* PROBLEM *
Set out every line of the items below as a numbered list, leaving out any blank lines.

* RECORDS SHOWN *
----------
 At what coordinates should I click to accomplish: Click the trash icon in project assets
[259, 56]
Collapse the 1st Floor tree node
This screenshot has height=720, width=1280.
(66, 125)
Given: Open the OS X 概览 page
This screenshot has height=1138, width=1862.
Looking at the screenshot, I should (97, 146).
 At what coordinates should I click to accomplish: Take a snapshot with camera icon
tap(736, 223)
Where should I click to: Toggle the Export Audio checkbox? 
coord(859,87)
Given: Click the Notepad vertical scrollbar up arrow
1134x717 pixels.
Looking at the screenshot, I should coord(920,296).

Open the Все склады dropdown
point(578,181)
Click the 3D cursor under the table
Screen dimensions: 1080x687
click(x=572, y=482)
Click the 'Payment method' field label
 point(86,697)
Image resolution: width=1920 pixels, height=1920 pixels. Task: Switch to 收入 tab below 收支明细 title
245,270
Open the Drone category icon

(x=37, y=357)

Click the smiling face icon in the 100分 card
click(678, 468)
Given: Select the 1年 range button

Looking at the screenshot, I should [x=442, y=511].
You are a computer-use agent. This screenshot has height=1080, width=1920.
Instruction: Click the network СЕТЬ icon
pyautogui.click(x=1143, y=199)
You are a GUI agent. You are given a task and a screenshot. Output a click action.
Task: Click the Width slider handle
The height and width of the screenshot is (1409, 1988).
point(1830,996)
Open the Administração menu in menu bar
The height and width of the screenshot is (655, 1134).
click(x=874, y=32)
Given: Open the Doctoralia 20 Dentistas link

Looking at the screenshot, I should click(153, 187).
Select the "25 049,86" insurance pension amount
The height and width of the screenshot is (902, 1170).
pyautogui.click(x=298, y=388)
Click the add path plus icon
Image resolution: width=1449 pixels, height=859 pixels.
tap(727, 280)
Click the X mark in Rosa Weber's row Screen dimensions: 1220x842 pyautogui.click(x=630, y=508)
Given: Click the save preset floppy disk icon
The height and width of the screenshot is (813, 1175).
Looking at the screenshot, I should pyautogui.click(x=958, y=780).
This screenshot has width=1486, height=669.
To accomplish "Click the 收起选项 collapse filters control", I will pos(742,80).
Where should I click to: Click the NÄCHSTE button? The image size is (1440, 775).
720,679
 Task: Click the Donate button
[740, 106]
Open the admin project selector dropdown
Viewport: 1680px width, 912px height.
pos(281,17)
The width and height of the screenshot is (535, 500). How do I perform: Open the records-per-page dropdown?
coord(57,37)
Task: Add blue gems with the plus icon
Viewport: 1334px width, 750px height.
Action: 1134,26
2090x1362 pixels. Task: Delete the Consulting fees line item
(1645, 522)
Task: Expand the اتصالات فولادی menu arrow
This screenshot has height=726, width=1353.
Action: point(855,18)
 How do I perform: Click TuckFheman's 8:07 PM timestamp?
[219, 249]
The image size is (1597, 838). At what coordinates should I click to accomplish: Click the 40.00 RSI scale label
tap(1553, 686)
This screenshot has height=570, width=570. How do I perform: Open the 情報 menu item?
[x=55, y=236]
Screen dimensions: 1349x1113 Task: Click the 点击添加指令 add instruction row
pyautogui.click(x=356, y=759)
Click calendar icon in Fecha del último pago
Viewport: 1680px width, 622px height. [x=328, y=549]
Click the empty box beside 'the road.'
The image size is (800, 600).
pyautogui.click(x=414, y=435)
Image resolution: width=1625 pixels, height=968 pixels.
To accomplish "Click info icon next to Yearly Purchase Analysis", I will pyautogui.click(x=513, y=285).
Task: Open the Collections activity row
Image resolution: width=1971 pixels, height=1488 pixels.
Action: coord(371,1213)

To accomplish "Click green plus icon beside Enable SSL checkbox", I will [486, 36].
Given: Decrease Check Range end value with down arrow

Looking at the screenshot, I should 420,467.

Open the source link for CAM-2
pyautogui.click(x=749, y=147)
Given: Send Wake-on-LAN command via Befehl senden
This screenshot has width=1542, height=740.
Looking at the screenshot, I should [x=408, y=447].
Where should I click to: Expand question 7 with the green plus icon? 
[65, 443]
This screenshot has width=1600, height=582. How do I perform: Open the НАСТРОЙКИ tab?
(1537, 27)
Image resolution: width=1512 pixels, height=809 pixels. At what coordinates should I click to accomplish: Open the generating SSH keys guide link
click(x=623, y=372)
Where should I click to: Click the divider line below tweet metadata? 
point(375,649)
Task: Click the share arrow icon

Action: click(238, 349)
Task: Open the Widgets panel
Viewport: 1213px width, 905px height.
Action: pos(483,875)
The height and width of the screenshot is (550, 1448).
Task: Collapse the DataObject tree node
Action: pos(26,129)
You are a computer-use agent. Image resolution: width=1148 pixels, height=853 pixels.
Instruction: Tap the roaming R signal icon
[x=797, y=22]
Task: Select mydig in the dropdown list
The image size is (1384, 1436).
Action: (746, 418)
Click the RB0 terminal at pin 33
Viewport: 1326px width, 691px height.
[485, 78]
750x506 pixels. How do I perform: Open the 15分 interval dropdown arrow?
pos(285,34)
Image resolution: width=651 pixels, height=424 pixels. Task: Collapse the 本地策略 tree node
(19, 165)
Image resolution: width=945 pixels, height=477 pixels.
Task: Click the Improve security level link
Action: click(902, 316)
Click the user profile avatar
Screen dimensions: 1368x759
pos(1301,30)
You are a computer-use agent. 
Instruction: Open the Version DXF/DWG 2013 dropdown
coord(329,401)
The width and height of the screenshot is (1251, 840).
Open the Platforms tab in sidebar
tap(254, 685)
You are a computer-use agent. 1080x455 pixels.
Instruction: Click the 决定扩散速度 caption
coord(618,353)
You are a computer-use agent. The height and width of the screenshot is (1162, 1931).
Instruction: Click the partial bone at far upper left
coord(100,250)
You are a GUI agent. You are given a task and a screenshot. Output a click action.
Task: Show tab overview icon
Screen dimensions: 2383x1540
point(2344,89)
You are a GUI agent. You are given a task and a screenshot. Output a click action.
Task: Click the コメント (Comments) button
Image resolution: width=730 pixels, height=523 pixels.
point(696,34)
----------
* EXERCISE RESULT *
1.  At what coordinates should I click to accomplish: Click the trash icon in project assets
2. [259, 56]
3. Collapse the 1st Floor tree node
4. This screenshot has height=720, width=1280.
5. (66, 125)
6. Given: Open the OS X 概览 page
7. This screenshot has height=1138, width=1862.
8. Looking at the screenshot, I should (97, 146).
9.  At what coordinates should I click to accomplish: Take a snapshot with camera icon
10. tap(736, 223)
11. Where should I click to: Toggle the Export Audio checkbox? 
12. coord(859,87)
13. Given: Click the Notepad vertical scrollbar up arrow
14. 1134x717 pixels.
15. Looking at the screenshot, I should coord(920,296).
16. Open the Все склады dropdown
17. point(578,181)
18. Click the 3D cursor under the table
19. Screen dimensions: 1080x687
20. click(x=572, y=482)
21. Click the 'Payment method' field label
22.  point(86,697)
23. Image resolution: width=1920 pixels, height=1920 pixels. Task: Switch to 收入 tab below 收支明细 title
24. 245,270
25. Open the Drone category icon
26. (x=37, y=357)
27. Click the smiling face icon in the 100分 card
28. click(678, 468)
29. Given: Select the 1年 range button
30. Looking at the screenshot, I should [x=442, y=511].
31. You are a computer-use agent. This screenshot has height=1080, width=1920.
32. Instruction: Click the network СЕТЬ icon
33. pyautogui.click(x=1143, y=199)
34. You are a GUI agent. You are given a task and a screenshot. Output a click action.
35. Task: Click the Width slider handle
36. The height and width of the screenshot is (1409, 1988).
37. point(1830,996)
38. Open the Administração menu in menu bar
39. The height and width of the screenshot is (655, 1134).
40. click(x=874, y=32)
41. Given: Open the Doctoralia 20 Dentistas link
42. Looking at the screenshot, I should click(153, 187).
43. Select the "25 049,86" insurance pension amount
44. The height and width of the screenshot is (902, 1170).
45. pyautogui.click(x=298, y=388)
46. Click the add path plus icon
47. Image resolution: width=1449 pixels, height=859 pixels.
48. tap(727, 280)
49. Click the X mark in Rosa Weber's row Screen dimensions: 1220x842 pyautogui.click(x=630, y=508)
50. Given: Click the save preset floppy disk icon
51. The height and width of the screenshot is (813, 1175).
52. Looking at the screenshot, I should pyautogui.click(x=958, y=780).
53. This screenshot has width=1486, height=669.
54. To accomplish "Click the 收起选项 collapse filters control", I will pos(742,80).
55. Where should I click to: Click the NÄCHSTE button? The image size is (1440, 775).
56. 720,679
57.  Task: Click the Donate button
58. [740, 106]
59. Open the admin project selector dropdown
60. Viewport: 1680px width, 912px height.
61. pos(281,17)
62. The width and height of the screenshot is (535, 500). How do I perform: Open the records-per-page dropdown?
63. coord(57,37)
64. Task: Add blue gems with the plus icon
65. Viewport: 1334px width, 750px height.
66. Action: 1134,26
67. 2090x1362 pixels. Task: Delete the Consulting fees line item
68. (1645, 522)
69. Task: Expand the اتصالات فولادی menu arrow
70. This screenshot has height=726, width=1353.
71. Action: point(855,18)
72.  How do I perform: Click TuckFheman's 8:07 PM timestamp?
73. [219, 249]
74. The image size is (1597, 838). At what coordinates should I click to accomplish: Click the 40.00 RSI scale label
75. tap(1553, 686)
76. This screenshot has height=570, width=570. How do I perform: Open the 情報 menu item?
77. [x=55, y=236]
78. Screen dimensions: 1349x1113 Task: Click the 点击添加指令 add instruction row
79. pyautogui.click(x=356, y=759)
80. Click calendar icon in Fecha del último pago
81. Viewport: 1680px width, 622px height. [x=328, y=549]
82. Click the empty box beside 'the road.'
83. The image size is (800, 600).
84. pyautogui.click(x=414, y=435)
85. Image resolution: width=1625 pixels, height=968 pixels.
86. To accomplish "Click info icon next to Yearly Purchase Analysis", I will pyautogui.click(x=513, y=285).
87. Task: Open the Collections activity row
88. Image resolution: width=1971 pixels, height=1488 pixels.
89. Action: coord(371,1213)
90. To accomplish "Click green plus icon beside Enable SSL checkbox", I will [486, 36].
91. Given: Decrease Check Range end value with down arrow
92. Looking at the screenshot, I should 420,467.
93. Open the source link for CAM-2
94. pyautogui.click(x=749, y=147)
95. Given: Send Wake-on-LAN command via Befehl senden
96. This screenshot has width=1542, height=740.
97. Looking at the screenshot, I should [x=408, y=447].
98. Where should I click to: Expand question 7 with the green plus icon? 
99. [65, 443]
100. This screenshot has width=1600, height=582. How do I perform: Open the НАСТРОЙКИ tab?
101. (1537, 27)
102. Image resolution: width=1512 pixels, height=809 pixels. At what coordinates should I click to accomplish: Open the generating SSH keys guide link
103. click(x=623, y=372)
104. Where should I click to: Click the divider line below tweet metadata? 
105. point(375,649)
106. Task: Click the share arrow icon
107. Action: click(238, 349)
108. Task: Open the Widgets panel
109. Viewport: 1213px width, 905px height.
110. Action: pos(483,875)
111. The height and width of the screenshot is (550, 1448).
112. Task: Collapse the DataObject tree node
113. Action: pos(26,129)
114. You are a computer-use agent. Image resolution: width=1148 pixels, height=853 pixels.
115. Instruction: Tap the roaming R signal icon
116. [x=797, y=22]
117. Task: Select mydig in the dropdown list
118. The image size is (1384, 1436).
119. Action: (746, 418)
120. Click the RB0 terminal at pin 33
121. Viewport: 1326px width, 691px height.
122. [485, 78]
123. 750x506 pixels. How do I perform: Open the 15分 interval dropdown arrow?
124. pos(285,34)
125. Image resolution: width=651 pixels, height=424 pixels. Task: Collapse the 本地策略 tree node
126. (19, 165)
127. Image resolution: width=945 pixels, height=477 pixels.
128. Task: Click the Improve security level link
129. Action: click(902, 316)
130. Click the user profile avatar
131. Screen dimensions: 1368x759
132. pos(1301,30)
133. You are a computer-use agent. 
134. Instruction: Open the Version DXF/DWG 2013 dropdown
135. coord(329,401)
136. The width and height of the screenshot is (1251, 840).
137. Open the Platforms tab in sidebar
138. tap(254, 685)
139. You are a computer-use agent. 1080x455 pixels.
140. Instruction: Click the 决定扩散速度 caption
141. coord(618,353)
142. You are a computer-use agent. The height and width of the screenshot is (1162, 1931).
143. Instruction: Click the partial bone at far upper left
144. coord(100,250)
145. You are a GUI agent. You are given a task and a screenshot. Output a click action.
146. Task: Show tab overview icon
147. Screen dimensions: 2383x1540
148. point(2344,89)
149. You are a GUI agent. You are given a task and a screenshot. Output a click action.
150. Task: Click the コメント (Comments) button
151. Image resolution: width=730 pixels, height=523 pixels.
152. point(696,34)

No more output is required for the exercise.